40. The Chairman expressed concern about the timing in conducting the consultancy study for WR2. He said that the consultancy study would be based on the preliminary proposal made by the Administration on the extent of reclamation. However, the outline zoning plans for the area had yet to be approved by the Town Planning Board and the Provisional District Boards had not been consulted. In response, PAS/PEL clarified that the objective of the consultancy study was to draw up a proposal on the extent of reclamation required for the stated purpose. The preliminary proposal of reclaiming 27 hectares in WR2 was only a framework plan for consideration by the consultants. The exact extent of reclamation would depend on the findings of the consultancy study. Based on those findings, an outline zoning plan would be submitted to the Town Planning Board for consideration.

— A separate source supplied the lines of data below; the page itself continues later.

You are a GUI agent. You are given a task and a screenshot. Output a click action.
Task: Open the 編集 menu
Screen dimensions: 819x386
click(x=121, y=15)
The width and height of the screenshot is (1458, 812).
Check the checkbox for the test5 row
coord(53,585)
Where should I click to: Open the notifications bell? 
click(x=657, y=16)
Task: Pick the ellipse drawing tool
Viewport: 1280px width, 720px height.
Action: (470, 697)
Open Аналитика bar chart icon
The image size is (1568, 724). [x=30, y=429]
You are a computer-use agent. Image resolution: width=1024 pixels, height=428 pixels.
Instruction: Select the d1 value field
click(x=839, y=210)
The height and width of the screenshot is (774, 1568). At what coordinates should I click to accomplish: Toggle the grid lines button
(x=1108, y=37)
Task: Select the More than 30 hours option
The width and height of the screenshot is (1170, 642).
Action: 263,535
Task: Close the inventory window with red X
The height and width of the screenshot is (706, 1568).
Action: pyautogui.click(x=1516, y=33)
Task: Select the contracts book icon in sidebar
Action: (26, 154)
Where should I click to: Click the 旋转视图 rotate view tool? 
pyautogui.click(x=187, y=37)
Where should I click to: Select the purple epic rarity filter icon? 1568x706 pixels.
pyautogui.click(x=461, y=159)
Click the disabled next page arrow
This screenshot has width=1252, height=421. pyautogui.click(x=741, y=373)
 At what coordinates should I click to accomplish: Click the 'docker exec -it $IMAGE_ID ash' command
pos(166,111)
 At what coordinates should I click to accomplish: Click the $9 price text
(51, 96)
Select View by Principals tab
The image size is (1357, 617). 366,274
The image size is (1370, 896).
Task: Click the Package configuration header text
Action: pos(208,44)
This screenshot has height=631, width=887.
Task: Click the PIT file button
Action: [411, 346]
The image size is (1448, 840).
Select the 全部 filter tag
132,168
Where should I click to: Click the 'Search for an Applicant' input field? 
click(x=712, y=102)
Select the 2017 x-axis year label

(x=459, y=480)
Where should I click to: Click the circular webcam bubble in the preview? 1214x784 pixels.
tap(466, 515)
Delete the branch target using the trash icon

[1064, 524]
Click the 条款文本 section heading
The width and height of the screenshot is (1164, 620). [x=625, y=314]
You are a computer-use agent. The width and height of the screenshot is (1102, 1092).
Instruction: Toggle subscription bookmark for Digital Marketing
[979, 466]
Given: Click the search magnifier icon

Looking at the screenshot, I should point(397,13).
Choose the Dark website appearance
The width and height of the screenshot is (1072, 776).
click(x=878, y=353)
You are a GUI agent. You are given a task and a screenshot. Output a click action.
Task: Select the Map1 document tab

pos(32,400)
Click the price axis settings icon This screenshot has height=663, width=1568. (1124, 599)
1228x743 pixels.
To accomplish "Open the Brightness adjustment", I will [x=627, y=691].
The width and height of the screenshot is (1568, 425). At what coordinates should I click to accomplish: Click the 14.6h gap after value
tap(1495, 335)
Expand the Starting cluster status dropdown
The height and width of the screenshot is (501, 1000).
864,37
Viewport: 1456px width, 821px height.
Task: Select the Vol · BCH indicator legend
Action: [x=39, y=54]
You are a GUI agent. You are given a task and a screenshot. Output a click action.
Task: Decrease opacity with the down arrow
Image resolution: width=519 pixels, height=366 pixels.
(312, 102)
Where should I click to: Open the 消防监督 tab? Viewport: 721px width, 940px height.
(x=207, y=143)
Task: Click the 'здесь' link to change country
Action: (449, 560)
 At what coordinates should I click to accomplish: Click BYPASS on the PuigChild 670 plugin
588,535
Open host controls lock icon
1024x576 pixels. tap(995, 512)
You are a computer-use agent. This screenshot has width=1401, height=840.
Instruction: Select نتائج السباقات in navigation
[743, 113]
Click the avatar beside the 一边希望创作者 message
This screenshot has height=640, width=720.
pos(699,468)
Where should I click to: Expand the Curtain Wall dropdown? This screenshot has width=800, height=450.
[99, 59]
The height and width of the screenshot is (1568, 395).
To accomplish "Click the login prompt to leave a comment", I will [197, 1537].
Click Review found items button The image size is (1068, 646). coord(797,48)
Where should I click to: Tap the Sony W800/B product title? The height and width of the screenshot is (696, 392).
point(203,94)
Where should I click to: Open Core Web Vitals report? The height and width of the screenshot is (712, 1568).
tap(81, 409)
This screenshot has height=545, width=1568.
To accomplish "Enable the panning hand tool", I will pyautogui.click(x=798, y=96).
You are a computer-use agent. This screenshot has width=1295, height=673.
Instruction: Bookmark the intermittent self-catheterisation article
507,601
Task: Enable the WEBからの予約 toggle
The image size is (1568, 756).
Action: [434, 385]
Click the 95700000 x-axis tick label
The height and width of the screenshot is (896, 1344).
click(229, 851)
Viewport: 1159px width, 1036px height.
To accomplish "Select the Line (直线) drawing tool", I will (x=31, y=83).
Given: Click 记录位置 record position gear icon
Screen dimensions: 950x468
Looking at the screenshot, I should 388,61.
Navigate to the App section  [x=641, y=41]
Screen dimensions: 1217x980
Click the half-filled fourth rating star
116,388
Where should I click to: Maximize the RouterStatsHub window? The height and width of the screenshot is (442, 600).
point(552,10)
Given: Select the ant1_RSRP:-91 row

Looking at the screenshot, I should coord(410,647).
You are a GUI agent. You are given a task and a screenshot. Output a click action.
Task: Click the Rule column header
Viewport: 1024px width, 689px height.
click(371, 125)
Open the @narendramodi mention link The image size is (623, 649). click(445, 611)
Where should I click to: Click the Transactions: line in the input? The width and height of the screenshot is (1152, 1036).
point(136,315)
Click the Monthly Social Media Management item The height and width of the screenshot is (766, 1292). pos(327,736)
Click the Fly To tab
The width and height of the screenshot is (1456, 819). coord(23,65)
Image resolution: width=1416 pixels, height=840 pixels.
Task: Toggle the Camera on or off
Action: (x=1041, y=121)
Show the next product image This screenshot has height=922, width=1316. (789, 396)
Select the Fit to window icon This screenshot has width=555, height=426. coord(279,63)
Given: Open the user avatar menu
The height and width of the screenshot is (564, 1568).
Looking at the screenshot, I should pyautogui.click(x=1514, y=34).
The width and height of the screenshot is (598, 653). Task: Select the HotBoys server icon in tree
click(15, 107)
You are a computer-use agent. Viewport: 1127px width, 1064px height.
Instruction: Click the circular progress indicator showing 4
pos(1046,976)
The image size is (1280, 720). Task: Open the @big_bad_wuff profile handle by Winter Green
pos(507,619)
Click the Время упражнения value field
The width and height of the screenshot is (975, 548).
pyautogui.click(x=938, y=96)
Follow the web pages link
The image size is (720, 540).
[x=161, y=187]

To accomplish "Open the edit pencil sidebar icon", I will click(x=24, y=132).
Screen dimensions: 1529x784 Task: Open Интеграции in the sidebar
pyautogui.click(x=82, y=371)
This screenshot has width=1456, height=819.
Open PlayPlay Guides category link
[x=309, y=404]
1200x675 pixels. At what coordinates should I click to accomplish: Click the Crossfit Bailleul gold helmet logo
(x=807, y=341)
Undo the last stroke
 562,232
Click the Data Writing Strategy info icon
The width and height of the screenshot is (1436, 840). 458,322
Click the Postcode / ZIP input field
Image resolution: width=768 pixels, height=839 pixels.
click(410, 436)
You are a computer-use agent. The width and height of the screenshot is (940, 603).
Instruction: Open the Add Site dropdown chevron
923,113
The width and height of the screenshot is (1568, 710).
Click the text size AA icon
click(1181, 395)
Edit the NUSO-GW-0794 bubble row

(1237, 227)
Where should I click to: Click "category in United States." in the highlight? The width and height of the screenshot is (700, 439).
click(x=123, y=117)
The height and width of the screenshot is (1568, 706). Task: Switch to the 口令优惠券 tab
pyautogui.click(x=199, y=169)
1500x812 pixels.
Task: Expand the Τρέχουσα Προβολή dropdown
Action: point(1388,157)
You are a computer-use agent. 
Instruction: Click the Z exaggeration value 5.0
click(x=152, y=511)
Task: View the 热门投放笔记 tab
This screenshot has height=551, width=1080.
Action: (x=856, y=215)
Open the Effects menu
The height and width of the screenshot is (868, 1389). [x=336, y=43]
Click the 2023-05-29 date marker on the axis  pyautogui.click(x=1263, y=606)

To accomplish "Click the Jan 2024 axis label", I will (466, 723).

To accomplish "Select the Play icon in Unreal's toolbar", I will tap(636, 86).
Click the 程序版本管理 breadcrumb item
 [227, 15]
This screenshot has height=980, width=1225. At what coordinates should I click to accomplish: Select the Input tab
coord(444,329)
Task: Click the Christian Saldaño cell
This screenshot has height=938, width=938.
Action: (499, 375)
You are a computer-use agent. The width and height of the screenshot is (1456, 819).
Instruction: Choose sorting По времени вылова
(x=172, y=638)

PAS/PEL stressed that the Administration had no intention of making use of WR2 project to form land for other purposes.

41. Some members opined that to provide the necessary transport infrastructure to ease traffic flow in the area, the Administration should explore the viability of constructing overhead links or underground carriageways, hence reducing the need for reclamation. PAS/PEL said that the Administration had conducted initial studies before coming up with the proposed alignment of the Central-Wanchai Bypass and IECL. Using a map, the Project Manager, Hong Kong Island and Islands, Territorial Development Department (PM/TDD) explained the proposed alignment and pointed out that the proposed Central - Wanchai Bypass and IECL would have sections running overhead and underground.

42. Noting that the proposed section of IECL in the present site of Yacht Club would be on the road surface, the Chairman enquiried about the feasibility of changing this section to underground carriageways to dispense with the need to reprovision the Yacht Club. PM/TDD said that such a design would necessitate an increase in the gradient of the flyover connecting the Island Eastern Corridor to the extent that the traffic engineering requirements could not be met.

43. Since a section of the proposed IECL would run underground between the old and new wings of the Convention and Exhibition Centre as advised by the Administration, a member queried the need for reclaiming the area on both sides of the new wing. PAS/PEL replied that the proposed reclaimed site would accommodate not just IECL but also a network of slip roads connecting traffic from Rumsey Street to the Convention and Exhibition Centre, Wanchai and Causeway Bay. The proposed consultancy study would look into the alignment of this whole network of roads in making recommendation on the extent of reclamation. PM/TDD added that if the sea area on both sides of the new wing of the Convention and Exhibition Centre remained intact, the water-line would become "L"-shaped after the completion of Central reclamation phase 3 and this would have impact on the water quality in the area.

44. As to whether the proposed reclamation complied with the provisions of the Protection of the Harbour Ordinance, PAS/PEL clarified that the Ordinance provided for a presumption against reclamation in the Central Harbour but did not prohibit reclamation per se. The provisions of the Ordinance required that the public benefits of the preservation of the Central Harbour be weighed against the public benefits of the reclamation project before a decision was taken to proceed with the project. He confirmed that the proposed reclamation was not in breach of the provisions of the Ordinance.

45. As regards the Administration's position on sustainable development in proposing WR2, PAS/PEL said that the primary purpose of WR2 was to provide land for transport infrastructure to relieve traffic. In the Administration's view, the project complied with the spirit of sustainability which included economic, cultural and social considerations.

46. Members were unconvinced of the explanations put forth by the Administration to reclaim an area of 27 hectares. They considered that the proposed extent of reclamation was more than necessary to accommodate IECL and that the reclaimed site might be used for other purposes. Members therefore did not support the funding proposal and suggested that the Administration should not submit it to the Public Works Subcommittee for consideration.

47. There being no other business, the meeting ended at 1:00 pm.